Your objective
Your answer should consist of each line from the data below that contains "computer".

Data shown
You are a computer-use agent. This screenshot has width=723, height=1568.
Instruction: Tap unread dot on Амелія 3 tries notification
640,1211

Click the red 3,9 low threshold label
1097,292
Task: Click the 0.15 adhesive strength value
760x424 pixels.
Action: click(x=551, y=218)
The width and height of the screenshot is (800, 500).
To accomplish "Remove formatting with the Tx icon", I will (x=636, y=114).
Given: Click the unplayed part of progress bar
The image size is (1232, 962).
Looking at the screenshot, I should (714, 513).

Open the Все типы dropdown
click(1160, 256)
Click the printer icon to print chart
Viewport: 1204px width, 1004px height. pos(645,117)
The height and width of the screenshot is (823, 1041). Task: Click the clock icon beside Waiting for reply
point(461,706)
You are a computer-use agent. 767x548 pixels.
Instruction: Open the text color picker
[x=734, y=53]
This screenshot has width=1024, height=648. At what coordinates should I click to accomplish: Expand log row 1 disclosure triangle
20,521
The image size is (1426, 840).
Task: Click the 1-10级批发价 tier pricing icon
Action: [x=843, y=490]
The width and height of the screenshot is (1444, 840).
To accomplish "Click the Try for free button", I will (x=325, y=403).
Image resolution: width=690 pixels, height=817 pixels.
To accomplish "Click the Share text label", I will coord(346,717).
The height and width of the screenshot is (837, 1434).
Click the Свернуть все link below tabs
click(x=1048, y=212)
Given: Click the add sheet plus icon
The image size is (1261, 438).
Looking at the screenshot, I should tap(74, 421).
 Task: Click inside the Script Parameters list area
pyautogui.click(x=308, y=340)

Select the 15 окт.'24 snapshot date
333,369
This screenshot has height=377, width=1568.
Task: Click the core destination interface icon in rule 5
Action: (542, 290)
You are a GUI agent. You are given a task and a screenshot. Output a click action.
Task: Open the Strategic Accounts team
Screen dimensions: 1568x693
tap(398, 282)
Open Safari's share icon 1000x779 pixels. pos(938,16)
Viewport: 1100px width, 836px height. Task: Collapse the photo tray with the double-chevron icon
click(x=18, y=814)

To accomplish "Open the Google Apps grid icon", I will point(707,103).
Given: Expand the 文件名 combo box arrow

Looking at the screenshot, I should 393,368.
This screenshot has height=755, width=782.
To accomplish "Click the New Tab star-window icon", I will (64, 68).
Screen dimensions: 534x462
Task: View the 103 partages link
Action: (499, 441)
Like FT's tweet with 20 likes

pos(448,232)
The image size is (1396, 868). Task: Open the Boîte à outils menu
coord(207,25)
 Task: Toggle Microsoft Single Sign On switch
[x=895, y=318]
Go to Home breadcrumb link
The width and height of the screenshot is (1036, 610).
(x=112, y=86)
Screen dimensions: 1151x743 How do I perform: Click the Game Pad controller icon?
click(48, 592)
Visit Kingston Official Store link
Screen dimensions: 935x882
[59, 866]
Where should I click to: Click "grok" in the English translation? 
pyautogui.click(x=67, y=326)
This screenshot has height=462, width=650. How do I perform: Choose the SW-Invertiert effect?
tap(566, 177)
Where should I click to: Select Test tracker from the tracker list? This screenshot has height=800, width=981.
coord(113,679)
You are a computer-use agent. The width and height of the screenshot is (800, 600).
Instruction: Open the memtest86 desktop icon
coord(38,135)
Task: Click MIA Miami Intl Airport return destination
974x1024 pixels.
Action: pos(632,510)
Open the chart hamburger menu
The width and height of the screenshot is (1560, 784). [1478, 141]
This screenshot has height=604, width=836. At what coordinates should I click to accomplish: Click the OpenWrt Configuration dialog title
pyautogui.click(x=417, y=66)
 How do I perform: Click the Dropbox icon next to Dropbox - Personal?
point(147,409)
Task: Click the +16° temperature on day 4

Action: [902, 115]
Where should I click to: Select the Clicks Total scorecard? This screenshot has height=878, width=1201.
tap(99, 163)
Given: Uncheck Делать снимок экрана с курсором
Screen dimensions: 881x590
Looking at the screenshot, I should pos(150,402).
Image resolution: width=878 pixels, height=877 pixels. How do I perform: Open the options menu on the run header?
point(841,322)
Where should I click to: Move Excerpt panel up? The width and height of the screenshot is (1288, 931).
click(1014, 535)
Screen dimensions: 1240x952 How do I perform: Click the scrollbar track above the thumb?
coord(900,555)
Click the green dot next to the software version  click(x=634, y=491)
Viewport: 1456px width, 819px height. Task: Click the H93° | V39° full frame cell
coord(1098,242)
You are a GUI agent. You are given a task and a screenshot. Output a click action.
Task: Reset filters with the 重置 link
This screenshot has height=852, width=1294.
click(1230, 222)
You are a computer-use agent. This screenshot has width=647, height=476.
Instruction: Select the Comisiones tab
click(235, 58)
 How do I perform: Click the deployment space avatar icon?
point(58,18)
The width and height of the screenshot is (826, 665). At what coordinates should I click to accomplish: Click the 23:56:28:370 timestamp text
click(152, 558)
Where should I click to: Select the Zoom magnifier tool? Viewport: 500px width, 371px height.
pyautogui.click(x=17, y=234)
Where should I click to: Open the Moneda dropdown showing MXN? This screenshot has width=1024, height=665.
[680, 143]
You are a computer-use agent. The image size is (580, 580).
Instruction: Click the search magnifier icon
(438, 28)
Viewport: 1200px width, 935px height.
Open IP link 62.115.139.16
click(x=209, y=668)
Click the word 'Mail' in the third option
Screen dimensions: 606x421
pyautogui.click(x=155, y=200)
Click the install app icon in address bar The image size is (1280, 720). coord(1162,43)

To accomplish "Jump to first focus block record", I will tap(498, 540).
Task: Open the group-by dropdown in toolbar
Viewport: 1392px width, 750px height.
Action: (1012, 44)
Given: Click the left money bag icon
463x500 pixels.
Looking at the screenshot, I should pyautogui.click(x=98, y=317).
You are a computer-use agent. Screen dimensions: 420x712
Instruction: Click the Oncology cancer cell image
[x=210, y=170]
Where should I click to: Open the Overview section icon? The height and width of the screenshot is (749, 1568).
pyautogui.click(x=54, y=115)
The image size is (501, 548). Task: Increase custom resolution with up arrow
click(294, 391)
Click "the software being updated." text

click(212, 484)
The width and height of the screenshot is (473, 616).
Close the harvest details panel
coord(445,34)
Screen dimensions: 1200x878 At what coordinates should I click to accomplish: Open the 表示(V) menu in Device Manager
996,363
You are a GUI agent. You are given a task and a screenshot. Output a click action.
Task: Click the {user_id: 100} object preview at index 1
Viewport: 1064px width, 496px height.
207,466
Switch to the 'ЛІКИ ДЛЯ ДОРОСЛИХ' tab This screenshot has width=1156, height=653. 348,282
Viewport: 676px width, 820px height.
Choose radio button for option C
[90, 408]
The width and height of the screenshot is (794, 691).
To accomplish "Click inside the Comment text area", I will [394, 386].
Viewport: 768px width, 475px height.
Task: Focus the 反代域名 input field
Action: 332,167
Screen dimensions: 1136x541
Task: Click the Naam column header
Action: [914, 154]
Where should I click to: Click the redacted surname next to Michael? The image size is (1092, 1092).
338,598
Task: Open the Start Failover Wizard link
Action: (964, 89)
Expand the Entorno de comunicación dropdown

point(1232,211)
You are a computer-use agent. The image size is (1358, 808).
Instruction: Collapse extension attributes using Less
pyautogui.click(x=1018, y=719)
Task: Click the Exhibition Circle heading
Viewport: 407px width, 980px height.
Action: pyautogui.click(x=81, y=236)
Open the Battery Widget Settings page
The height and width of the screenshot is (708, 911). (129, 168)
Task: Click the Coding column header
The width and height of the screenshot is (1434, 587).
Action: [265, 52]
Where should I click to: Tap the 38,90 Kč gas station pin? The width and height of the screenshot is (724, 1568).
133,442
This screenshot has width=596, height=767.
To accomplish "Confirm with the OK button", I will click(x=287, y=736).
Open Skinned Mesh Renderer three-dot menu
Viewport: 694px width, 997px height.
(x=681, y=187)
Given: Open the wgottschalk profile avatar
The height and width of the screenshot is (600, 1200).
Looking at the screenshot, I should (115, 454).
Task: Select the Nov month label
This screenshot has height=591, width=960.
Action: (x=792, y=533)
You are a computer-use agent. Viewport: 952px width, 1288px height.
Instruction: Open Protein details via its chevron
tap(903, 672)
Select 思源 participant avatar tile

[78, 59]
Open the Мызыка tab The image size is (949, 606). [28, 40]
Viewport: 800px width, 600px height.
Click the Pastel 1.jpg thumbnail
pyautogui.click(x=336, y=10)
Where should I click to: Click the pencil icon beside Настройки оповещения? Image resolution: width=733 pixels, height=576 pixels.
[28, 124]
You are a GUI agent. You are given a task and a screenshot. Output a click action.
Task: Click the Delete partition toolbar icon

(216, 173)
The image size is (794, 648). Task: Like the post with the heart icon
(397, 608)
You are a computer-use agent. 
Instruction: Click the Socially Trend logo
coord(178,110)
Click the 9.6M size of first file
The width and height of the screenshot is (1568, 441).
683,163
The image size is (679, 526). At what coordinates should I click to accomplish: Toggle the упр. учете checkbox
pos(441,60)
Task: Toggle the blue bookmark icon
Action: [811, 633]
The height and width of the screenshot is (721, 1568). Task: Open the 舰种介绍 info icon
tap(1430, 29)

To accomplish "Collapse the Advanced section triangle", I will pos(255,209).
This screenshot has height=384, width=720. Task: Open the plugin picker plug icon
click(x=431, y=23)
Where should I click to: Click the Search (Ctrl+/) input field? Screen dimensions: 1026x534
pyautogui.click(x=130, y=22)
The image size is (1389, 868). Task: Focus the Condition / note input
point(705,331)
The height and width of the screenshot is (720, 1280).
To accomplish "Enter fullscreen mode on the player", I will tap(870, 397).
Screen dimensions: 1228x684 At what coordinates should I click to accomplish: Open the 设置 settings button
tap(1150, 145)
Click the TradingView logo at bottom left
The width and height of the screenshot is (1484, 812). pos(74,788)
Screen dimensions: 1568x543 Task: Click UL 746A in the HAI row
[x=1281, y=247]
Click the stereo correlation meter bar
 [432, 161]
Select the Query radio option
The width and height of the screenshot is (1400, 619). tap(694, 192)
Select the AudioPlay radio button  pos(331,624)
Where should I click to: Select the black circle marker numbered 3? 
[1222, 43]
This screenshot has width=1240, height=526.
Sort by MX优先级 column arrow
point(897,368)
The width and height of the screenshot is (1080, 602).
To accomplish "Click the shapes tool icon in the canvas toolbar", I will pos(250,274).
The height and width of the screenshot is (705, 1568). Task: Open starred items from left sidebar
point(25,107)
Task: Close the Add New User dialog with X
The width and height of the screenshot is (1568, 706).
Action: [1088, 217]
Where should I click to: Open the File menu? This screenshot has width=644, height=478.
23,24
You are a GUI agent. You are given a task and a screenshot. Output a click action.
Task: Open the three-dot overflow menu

Answer space
You are a computer-use agent. This screenshot has width=723, height=1568.
You are a computer-use agent. 767x548 pixels.
You are a computer-use agent. The width and height of the screenshot is (800, 600).
You are a computer-use agent. This screenshot has width=647, height=476.
You are a computer-use agent. The image size is (580, 580).
You are a computer-use agent. Screen dimensions: 420x712
You are a computer-use agent. The image size is (1358, 808).
You are a computer-use agent. Viewport: 952px width, 1288px height.
You are a computer-use agent. 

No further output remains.